• _What you need to do_: Every line from the one containing "The height and width of the screenshot is (883, 770)." to the one containing "Screen dimensions: 1261x646" in the records below, both included, must be set down exactly, and no other line.

_ _ _ _ _

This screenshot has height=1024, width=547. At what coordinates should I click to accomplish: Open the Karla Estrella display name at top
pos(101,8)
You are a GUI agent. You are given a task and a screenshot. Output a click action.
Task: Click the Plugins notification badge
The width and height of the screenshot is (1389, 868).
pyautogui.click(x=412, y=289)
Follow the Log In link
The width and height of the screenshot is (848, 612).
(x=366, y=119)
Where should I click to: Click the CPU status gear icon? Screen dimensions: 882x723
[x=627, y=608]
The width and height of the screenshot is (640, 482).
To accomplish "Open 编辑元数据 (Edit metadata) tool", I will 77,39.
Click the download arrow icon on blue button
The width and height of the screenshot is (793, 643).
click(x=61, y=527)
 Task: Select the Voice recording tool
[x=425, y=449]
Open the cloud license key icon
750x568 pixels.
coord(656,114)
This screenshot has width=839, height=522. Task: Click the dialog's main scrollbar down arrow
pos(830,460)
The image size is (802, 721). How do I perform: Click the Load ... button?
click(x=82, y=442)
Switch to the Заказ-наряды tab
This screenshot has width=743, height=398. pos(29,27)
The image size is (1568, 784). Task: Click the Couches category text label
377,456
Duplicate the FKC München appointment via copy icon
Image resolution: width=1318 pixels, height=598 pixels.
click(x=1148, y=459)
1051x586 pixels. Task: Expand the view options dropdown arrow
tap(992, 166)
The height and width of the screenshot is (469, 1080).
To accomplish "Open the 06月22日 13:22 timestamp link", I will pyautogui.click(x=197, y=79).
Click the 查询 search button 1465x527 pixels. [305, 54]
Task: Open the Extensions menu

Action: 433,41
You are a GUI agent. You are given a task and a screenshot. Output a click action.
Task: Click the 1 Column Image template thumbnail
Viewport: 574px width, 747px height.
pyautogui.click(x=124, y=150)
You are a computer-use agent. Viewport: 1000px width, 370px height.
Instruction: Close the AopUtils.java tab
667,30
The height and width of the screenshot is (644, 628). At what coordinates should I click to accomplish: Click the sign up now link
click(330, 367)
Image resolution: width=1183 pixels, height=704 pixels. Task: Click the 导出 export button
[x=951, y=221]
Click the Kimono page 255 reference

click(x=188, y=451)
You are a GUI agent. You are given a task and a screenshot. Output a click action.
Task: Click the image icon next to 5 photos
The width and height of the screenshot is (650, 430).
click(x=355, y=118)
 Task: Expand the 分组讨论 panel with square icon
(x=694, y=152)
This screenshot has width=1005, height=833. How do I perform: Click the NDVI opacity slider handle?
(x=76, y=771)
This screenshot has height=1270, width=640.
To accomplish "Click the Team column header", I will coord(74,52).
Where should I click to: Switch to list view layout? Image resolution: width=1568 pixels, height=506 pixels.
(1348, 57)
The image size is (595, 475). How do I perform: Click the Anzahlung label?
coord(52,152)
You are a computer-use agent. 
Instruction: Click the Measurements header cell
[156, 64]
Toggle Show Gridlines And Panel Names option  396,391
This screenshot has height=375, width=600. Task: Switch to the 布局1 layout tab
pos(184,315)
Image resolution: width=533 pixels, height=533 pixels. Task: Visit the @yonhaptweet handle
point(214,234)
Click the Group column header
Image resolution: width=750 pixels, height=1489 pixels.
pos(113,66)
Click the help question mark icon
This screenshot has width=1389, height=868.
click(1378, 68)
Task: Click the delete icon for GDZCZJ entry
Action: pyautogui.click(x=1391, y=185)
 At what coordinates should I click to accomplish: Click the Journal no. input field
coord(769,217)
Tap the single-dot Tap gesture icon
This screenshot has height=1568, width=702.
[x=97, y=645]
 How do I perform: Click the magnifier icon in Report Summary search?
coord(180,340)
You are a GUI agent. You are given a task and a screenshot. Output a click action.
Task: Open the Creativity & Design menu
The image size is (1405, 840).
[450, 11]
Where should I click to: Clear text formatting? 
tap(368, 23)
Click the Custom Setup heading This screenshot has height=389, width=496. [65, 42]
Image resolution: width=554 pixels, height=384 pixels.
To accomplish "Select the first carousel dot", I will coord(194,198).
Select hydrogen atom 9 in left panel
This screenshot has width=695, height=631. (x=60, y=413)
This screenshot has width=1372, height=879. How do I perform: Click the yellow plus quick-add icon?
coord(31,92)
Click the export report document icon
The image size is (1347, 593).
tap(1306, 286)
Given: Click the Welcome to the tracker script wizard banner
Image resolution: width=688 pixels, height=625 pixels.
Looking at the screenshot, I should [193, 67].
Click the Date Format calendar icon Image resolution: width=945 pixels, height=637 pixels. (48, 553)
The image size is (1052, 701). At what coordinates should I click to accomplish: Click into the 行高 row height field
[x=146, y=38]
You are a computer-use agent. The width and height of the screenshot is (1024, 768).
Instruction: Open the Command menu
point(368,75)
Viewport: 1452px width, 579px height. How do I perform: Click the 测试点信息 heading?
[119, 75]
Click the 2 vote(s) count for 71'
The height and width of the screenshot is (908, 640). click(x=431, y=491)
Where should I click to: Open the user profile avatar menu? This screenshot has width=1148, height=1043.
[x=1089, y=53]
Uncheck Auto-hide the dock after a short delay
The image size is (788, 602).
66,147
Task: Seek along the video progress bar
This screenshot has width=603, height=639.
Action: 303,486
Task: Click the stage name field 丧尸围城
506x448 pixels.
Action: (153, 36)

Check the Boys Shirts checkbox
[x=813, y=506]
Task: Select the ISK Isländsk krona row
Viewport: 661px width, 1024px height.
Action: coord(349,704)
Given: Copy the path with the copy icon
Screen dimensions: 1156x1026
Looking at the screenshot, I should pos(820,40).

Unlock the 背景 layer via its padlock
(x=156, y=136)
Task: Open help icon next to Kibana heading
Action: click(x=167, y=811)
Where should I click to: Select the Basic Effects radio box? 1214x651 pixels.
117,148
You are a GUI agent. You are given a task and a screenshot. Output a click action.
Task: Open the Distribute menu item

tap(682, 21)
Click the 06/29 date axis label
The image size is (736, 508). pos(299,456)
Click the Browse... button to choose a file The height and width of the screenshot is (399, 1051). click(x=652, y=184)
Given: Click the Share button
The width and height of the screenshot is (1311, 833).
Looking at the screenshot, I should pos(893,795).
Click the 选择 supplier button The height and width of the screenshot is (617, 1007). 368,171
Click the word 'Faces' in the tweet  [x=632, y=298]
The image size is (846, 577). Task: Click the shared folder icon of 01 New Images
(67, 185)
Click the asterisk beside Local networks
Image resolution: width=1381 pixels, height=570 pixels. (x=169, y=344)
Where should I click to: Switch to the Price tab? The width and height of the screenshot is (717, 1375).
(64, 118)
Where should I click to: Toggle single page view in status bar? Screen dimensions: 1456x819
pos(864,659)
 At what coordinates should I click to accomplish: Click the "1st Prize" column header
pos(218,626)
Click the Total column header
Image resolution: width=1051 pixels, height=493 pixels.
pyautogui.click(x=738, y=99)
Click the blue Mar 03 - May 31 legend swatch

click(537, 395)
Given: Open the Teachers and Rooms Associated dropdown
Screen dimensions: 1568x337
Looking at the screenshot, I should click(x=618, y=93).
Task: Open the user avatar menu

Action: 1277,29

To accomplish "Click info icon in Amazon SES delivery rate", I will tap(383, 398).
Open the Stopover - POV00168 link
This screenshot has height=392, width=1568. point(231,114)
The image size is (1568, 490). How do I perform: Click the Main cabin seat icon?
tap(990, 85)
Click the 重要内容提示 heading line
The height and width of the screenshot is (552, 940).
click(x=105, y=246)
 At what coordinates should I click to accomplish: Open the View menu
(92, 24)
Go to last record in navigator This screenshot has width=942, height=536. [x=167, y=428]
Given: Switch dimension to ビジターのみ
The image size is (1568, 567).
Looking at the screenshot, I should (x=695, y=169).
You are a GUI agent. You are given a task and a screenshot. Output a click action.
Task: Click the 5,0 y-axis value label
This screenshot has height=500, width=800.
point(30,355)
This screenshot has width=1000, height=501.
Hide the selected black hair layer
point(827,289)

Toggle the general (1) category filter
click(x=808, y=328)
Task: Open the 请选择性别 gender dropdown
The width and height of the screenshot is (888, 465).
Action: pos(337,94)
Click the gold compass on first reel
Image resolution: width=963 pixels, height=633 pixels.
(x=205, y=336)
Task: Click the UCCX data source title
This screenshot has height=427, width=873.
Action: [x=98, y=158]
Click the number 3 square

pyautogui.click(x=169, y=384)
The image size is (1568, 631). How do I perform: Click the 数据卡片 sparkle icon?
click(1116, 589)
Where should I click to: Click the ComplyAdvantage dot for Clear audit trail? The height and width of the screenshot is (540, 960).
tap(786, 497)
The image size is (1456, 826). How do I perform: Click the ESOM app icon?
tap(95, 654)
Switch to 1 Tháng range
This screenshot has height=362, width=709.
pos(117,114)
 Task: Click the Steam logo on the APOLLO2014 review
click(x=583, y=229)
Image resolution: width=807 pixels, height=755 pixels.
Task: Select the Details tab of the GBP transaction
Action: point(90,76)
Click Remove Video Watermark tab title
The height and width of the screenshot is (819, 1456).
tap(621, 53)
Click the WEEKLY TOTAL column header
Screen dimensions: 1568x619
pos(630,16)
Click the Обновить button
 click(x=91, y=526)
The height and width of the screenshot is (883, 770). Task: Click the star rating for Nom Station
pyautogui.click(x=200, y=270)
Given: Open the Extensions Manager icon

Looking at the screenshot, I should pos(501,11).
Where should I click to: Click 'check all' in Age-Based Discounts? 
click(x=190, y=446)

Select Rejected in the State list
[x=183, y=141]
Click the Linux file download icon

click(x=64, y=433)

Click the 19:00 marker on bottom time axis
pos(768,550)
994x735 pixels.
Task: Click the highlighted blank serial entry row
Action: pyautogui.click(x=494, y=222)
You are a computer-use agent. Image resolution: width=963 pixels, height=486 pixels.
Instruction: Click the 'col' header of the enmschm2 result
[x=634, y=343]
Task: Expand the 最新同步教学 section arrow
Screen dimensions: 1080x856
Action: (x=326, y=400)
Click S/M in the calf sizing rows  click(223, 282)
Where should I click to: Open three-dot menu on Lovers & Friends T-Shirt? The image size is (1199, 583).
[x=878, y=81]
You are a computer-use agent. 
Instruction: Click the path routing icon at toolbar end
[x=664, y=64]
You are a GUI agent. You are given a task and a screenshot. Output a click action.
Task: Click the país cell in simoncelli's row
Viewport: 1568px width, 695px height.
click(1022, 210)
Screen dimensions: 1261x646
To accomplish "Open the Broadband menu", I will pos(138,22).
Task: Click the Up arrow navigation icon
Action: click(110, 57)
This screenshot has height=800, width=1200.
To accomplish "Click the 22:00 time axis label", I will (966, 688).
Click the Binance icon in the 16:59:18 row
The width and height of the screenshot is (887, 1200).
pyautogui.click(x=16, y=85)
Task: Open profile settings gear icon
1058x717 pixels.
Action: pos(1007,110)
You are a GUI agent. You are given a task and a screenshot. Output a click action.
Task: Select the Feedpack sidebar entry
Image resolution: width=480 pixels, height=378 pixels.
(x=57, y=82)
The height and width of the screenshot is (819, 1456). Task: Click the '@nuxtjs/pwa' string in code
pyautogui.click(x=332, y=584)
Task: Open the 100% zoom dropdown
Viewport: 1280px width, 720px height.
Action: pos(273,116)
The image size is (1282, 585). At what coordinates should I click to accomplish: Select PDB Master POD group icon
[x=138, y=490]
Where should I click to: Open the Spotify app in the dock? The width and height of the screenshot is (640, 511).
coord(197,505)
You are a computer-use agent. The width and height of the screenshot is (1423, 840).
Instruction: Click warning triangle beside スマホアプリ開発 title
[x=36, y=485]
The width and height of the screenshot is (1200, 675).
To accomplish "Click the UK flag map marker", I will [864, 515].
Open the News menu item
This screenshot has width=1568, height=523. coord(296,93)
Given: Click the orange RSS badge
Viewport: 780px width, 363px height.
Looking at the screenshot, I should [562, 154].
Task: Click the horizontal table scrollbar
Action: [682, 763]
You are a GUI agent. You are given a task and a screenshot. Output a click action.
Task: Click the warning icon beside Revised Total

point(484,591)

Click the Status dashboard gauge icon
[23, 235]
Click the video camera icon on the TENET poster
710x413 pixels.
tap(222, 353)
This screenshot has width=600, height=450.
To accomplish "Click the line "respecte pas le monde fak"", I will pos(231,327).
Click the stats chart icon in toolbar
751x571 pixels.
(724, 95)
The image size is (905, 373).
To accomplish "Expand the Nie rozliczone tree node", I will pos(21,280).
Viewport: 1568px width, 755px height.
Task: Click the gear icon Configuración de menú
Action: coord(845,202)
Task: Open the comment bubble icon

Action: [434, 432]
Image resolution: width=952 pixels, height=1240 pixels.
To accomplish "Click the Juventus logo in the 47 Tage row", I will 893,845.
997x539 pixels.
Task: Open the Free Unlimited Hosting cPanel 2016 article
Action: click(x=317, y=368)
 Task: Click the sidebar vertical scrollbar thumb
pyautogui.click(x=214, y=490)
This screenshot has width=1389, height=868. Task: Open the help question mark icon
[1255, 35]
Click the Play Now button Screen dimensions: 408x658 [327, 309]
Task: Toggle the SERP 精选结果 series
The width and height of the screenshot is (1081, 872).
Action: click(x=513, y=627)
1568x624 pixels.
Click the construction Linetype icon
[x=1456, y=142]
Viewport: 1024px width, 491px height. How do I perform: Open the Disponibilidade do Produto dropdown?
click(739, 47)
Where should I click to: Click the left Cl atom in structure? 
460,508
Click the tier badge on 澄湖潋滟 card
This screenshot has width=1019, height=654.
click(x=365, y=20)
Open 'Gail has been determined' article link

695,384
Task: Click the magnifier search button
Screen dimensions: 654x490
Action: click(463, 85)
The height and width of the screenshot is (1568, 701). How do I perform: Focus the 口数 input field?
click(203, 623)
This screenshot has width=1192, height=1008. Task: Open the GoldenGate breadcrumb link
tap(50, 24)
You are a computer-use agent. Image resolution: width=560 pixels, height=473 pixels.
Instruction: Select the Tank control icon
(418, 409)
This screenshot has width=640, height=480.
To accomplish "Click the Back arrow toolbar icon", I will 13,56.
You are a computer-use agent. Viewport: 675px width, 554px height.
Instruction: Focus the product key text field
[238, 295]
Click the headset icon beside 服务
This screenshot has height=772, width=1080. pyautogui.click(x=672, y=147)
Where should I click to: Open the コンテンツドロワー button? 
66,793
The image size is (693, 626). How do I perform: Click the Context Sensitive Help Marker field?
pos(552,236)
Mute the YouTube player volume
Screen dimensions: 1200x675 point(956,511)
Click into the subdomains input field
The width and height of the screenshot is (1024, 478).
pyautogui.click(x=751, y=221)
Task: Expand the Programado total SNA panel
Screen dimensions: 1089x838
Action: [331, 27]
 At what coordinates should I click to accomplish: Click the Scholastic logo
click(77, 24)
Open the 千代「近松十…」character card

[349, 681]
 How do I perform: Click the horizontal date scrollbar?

_ _ _ _ _

• _Response to the exercise_:
The height and width of the screenshot is (883, 770). Task: Click the star rating for Nom Station
pyautogui.click(x=200, y=270)
Given: Open the Extensions Manager icon

Looking at the screenshot, I should pos(501,11).
Where should I click to: Click 'check all' in Age-Based Discounts? 
click(x=190, y=446)

Select Rejected in the State list
[x=183, y=141]
Click the Linux file download icon

click(x=64, y=433)

Click the 19:00 marker on bottom time axis
pos(768,550)
994x735 pixels.
Task: Click the highlighted blank serial entry row
Action: pyautogui.click(x=494, y=222)
You are a computer-use agent. Image resolution: width=963 pixels, height=486 pixels.
Instruction: Click the 'col' header of the enmschm2 result
[x=634, y=343]
Task: Expand the 最新同步教学 section arrow
Screen dimensions: 1080x856
Action: (x=326, y=400)
Click S/M in the calf sizing rows  click(223, 282)
Where should I click to: Open three-dot menu on Lovers & Friends T-Shirt? The image size is (1199, 583).
[x=878, y=81]
You are a computer-use agent. 
Instruction: Click the path routing icon at toolbar end
[x=664, y=64]
You are a GUI agent. You are given a task and a screenshot. Output a click action.
Task: Click the país cell in simoncelli's row
Viewport: 1568px width, 695px height.
click(1022, 210)
Screen dimensions: 1261x646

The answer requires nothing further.